This article originally appeared in the January 1999 issue of Consensus, a newspaper
published jointly by the Consensus Building Institute and the MIT-Harvard
Public Disputes Program.

For two decades,
specialists from a wide range of fields have
scrutinized the growing practice of public
dispute resolution at the most basic level,
trying to decide whether it is a “good
idea.” Many are also interested in finding
out how we could “do it better.”

These questions are certainly worth answering.
But after twenty years, attempts to evaluate
consensus building efforts in the public sector
have failed to produce agreement on even the
right criteria to use for evaluation.

Take, for example, the debate over attempts to
evaluate negotiated rule-making efforts at the
federal level that reached its apex in the Duke
Law Journal
in 1997.

Assistant Professor Cary Coglianese of Harvard
University’s John F. Kennedy School of Government
carried out what most quantitatively inclined
political scientists would consider to be a
methodologically sound study. He reviewed a dozen
US Environmental Protection Agency (EPA)
negotiated rule makings – known as
“reg-negs” in an attempt to determine
whether these efforts saved time or reduced
litigation costs compared to traditional EPA
rulemaking efforts.

Coglianese found that, on average, reg negs
had not saved time and that the rules produced
through the reg neg process ran a higher risk of
legal challenge than did EPA rules produced under
traditional procedures. Based on these findings,
Coglianese recommended that the federal
government stop encouraging the use of negotiated
rulemaking.

Philip Harter of the Washington-based
Mediation Consortium responded that Coglianese
had missed the point, that his methods were
faulty, and as a result his findings and
conclusion were invalid. Harter, one of the
leading practitioners of regulatory negotiation,
argued that Coglianese had not looked closely
enough at the specific circumstances surrounding
each negotiation.

Qualitatively, Harter said, the EPA rules
produced through reg negs were not comparable to
most EPA regulations. EPA had chosen particularly
controversial issues for regulatory negotiation,
hoping that the reg neg process could resolve
conflicts that had stymied the traditional
rulemaking process.

Harter also pointed out that some of the reg
negs studied by Coglianese were not
representative of reg neg’s full potential
because there were not conducted according to the
process guidelines that dispute resolution
professionals had advocated since the early
1980s. In Harter’s view, Coglianese unfairly
condemned a procedure whose outcomes differ
significantly depending on how well it is
implemented.

Harter also questioned Coglianese’s evaluation
criteria as well as his methods. Though saving
time and reducing litigation are valid goals,
other goals may be even more important: making it
possible for more stakeholders to participate
more directly in the policy making process;
taking advantage of stakeholder’s knowledge and
experience to create more effective rules that
meet stakeholder interests; and doing a better
job of taking scientific and technical
information into account.

Negotiated rulemaking is in its
“adolescence,” Harter argued, and will
continue to evolve as agencies and interest
groups gain experience and confidence in using it
to reach consensus on public policy issues.

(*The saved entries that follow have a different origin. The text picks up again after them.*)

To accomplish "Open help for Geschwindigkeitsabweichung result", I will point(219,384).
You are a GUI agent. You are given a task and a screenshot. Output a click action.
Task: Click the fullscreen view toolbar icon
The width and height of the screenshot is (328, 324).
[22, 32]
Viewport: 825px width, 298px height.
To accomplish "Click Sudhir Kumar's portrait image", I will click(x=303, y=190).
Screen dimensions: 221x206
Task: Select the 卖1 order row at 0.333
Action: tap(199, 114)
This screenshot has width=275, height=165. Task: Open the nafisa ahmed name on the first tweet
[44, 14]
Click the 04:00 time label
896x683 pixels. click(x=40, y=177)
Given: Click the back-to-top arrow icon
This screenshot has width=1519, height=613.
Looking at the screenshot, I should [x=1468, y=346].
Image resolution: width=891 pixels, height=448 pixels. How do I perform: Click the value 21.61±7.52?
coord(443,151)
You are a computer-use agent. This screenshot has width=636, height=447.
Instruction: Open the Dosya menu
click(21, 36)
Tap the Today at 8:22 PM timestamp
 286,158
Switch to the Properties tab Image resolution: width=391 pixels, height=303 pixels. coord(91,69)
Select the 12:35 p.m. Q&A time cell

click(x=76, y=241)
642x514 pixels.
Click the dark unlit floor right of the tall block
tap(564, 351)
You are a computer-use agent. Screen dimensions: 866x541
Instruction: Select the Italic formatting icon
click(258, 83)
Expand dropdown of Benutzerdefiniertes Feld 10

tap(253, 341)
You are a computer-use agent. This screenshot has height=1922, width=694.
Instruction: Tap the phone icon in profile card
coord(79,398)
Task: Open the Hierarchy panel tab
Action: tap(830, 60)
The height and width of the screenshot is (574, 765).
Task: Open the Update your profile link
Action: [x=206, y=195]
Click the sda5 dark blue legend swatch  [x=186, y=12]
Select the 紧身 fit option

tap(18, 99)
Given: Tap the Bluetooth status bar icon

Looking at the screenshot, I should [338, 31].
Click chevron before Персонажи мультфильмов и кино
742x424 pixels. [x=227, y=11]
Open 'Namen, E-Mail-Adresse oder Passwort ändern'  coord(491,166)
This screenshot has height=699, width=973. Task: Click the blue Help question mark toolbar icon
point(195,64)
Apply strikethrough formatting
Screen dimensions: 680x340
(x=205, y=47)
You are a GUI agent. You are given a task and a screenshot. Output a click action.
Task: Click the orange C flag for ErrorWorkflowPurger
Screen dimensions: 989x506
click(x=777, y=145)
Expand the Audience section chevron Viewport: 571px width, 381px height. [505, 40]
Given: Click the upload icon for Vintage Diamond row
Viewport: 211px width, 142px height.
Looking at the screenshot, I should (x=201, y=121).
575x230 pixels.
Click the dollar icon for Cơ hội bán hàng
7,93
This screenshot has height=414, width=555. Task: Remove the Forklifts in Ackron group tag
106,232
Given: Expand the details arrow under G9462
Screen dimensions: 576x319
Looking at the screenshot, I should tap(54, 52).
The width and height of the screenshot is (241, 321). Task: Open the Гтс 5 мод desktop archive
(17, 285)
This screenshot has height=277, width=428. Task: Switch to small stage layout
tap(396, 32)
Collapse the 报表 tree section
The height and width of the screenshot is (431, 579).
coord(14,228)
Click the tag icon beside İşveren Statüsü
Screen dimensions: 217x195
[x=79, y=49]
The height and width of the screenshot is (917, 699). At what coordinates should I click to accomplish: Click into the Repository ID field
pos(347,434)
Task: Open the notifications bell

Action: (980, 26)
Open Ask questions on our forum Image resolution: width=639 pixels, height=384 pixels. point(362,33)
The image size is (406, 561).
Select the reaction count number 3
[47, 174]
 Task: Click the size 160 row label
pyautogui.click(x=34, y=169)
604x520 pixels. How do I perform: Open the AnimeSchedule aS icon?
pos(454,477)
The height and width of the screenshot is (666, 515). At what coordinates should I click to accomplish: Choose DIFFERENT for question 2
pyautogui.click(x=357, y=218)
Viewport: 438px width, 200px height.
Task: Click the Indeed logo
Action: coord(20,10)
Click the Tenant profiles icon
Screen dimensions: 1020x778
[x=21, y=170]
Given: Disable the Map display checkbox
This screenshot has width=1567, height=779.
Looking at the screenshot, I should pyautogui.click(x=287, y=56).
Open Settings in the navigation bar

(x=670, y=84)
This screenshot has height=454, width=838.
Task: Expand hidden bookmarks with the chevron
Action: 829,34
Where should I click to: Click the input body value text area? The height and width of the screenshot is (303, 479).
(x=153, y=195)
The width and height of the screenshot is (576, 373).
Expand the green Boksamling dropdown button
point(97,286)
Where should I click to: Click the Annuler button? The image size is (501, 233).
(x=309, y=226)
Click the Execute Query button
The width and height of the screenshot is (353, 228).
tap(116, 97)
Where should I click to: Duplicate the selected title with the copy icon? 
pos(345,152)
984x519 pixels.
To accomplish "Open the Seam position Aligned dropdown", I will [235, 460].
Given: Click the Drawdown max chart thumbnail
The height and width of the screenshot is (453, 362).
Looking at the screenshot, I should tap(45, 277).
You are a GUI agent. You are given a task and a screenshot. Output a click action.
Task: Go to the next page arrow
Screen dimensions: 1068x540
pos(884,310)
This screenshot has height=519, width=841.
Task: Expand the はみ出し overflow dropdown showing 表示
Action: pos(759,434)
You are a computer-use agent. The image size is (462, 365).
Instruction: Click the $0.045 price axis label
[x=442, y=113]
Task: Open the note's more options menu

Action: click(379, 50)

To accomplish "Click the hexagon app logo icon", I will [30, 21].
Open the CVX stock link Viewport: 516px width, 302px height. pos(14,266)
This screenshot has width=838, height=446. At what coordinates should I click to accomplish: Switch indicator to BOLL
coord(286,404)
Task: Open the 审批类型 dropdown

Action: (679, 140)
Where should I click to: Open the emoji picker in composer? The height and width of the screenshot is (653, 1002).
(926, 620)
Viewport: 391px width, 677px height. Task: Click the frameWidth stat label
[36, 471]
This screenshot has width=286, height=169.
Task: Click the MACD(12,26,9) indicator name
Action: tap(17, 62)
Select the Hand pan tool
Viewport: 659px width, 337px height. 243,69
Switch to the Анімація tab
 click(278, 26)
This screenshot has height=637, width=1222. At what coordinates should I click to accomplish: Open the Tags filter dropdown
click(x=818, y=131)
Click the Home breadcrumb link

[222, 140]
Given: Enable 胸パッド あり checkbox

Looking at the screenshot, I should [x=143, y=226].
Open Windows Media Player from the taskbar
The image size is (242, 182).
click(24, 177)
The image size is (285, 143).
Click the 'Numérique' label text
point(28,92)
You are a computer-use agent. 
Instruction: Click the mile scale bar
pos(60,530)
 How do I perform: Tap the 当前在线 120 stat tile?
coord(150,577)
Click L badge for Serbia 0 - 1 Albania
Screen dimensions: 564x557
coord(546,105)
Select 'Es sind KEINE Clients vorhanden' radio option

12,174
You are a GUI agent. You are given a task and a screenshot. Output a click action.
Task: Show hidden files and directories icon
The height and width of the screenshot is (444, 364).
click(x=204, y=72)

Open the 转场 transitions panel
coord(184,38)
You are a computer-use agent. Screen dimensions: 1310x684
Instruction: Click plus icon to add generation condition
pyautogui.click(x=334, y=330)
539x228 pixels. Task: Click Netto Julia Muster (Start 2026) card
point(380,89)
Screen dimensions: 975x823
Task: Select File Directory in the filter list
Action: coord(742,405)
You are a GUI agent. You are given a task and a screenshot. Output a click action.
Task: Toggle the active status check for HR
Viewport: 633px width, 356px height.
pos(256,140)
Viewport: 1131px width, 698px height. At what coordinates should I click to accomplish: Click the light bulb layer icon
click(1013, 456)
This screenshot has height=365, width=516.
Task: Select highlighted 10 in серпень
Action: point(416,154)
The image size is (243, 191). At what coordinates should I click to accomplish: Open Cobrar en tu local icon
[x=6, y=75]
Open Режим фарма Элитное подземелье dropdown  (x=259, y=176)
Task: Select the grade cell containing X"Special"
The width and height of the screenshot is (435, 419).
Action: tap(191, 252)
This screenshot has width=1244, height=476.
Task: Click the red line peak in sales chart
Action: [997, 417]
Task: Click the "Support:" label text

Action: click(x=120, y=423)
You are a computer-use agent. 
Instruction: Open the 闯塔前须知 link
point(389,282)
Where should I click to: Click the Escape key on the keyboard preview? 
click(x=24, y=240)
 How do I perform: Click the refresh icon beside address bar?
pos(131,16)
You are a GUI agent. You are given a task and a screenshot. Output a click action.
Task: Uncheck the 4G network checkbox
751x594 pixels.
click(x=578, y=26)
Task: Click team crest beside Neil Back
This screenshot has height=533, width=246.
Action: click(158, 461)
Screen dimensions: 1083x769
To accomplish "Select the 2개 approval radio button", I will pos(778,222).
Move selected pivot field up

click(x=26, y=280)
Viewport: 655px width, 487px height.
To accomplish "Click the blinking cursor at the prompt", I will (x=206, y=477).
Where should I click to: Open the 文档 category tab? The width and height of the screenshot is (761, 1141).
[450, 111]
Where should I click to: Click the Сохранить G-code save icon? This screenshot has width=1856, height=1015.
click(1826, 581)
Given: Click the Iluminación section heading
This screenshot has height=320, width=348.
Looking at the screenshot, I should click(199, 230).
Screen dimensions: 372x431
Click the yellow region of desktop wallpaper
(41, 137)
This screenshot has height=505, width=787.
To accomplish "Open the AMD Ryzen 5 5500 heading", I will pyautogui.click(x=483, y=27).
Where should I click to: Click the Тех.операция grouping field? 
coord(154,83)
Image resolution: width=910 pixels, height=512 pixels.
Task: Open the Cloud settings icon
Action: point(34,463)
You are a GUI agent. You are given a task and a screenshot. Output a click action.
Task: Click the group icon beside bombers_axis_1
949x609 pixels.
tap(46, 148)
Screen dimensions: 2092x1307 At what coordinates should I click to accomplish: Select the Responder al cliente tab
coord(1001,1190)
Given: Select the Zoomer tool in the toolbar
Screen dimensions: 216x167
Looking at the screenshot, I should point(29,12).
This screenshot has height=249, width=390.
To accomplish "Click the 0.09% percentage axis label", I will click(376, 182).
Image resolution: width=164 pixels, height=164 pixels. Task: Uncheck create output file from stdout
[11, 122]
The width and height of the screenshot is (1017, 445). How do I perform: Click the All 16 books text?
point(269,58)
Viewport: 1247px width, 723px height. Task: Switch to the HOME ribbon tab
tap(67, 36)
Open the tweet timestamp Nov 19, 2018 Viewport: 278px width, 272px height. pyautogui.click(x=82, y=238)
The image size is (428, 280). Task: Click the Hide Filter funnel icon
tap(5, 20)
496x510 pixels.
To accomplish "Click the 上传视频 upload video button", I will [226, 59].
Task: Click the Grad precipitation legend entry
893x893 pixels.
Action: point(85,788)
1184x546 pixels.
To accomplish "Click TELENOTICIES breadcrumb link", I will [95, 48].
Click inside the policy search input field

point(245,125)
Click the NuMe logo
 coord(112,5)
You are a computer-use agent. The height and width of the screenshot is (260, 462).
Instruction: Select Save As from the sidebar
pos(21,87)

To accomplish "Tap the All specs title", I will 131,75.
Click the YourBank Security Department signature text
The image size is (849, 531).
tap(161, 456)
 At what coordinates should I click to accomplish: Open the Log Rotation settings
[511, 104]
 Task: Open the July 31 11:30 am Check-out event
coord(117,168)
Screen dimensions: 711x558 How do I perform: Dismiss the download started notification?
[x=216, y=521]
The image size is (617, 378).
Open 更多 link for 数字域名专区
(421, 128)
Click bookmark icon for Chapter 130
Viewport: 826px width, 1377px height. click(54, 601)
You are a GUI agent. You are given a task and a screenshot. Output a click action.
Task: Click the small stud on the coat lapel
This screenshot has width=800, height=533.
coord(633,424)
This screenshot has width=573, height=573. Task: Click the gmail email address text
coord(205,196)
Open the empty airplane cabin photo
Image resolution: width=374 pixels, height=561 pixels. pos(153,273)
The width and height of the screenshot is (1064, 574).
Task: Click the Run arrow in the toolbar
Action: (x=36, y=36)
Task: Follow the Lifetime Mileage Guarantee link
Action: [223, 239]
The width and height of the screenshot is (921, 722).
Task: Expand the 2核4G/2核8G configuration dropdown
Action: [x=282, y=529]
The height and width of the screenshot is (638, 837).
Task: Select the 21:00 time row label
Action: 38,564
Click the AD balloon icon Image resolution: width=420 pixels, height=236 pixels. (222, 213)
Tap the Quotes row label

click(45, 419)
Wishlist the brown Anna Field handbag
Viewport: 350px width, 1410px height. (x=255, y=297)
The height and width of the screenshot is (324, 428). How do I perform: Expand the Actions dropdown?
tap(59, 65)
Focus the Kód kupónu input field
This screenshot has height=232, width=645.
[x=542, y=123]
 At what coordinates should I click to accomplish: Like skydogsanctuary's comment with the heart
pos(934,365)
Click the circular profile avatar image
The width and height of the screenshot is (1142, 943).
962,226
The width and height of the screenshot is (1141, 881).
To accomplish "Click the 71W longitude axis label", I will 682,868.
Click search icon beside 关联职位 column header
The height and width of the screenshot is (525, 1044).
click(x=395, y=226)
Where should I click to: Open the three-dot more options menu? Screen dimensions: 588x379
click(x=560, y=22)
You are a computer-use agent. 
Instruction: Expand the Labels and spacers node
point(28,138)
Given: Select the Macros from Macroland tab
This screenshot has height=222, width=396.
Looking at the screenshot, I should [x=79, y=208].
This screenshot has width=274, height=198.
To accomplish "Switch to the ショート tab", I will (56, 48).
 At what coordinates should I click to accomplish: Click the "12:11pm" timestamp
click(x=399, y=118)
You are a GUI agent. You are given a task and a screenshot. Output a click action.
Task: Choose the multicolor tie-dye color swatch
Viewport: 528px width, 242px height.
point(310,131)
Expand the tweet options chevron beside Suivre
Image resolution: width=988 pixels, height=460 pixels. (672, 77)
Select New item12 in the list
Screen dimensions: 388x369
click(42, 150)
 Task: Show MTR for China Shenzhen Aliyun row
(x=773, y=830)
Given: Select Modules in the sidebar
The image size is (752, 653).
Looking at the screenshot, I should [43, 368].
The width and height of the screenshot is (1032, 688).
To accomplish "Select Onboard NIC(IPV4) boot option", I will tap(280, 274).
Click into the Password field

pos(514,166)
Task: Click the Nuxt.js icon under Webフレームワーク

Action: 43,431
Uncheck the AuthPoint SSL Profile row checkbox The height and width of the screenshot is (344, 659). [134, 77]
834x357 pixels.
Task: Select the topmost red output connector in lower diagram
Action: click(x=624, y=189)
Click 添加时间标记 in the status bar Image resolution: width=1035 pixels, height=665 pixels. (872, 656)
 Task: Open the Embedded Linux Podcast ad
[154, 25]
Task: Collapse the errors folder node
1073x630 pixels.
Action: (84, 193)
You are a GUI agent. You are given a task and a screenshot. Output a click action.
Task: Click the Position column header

Coglianese and Harter are both sophisticated
and skilled evaluators of consensus building
efforts. Their sharp disagreement raises several
issues relevant to the evaluation not only of
negotiated rulemaking, but of public consensus
building in general.

Evaluating what?

First, what should we be trying to evaluate?
There are few unambiguous indicators of a
“good” process or a “good”
outcome. Process management frequently requires
convenors, participants and neutrals to make
procedural trade-offs between in-depth
exploration of options and timely
decision-making.

At first glance, evaluating outcomes would
seem to be easier. Two basic criteria – fairness
and efficiency – are widely accepted as valid
measures of success, at least at a conceptual
level. But evaluating the “fairness” of
outcomes immediately raises the questions:
according to whom and as compared to what?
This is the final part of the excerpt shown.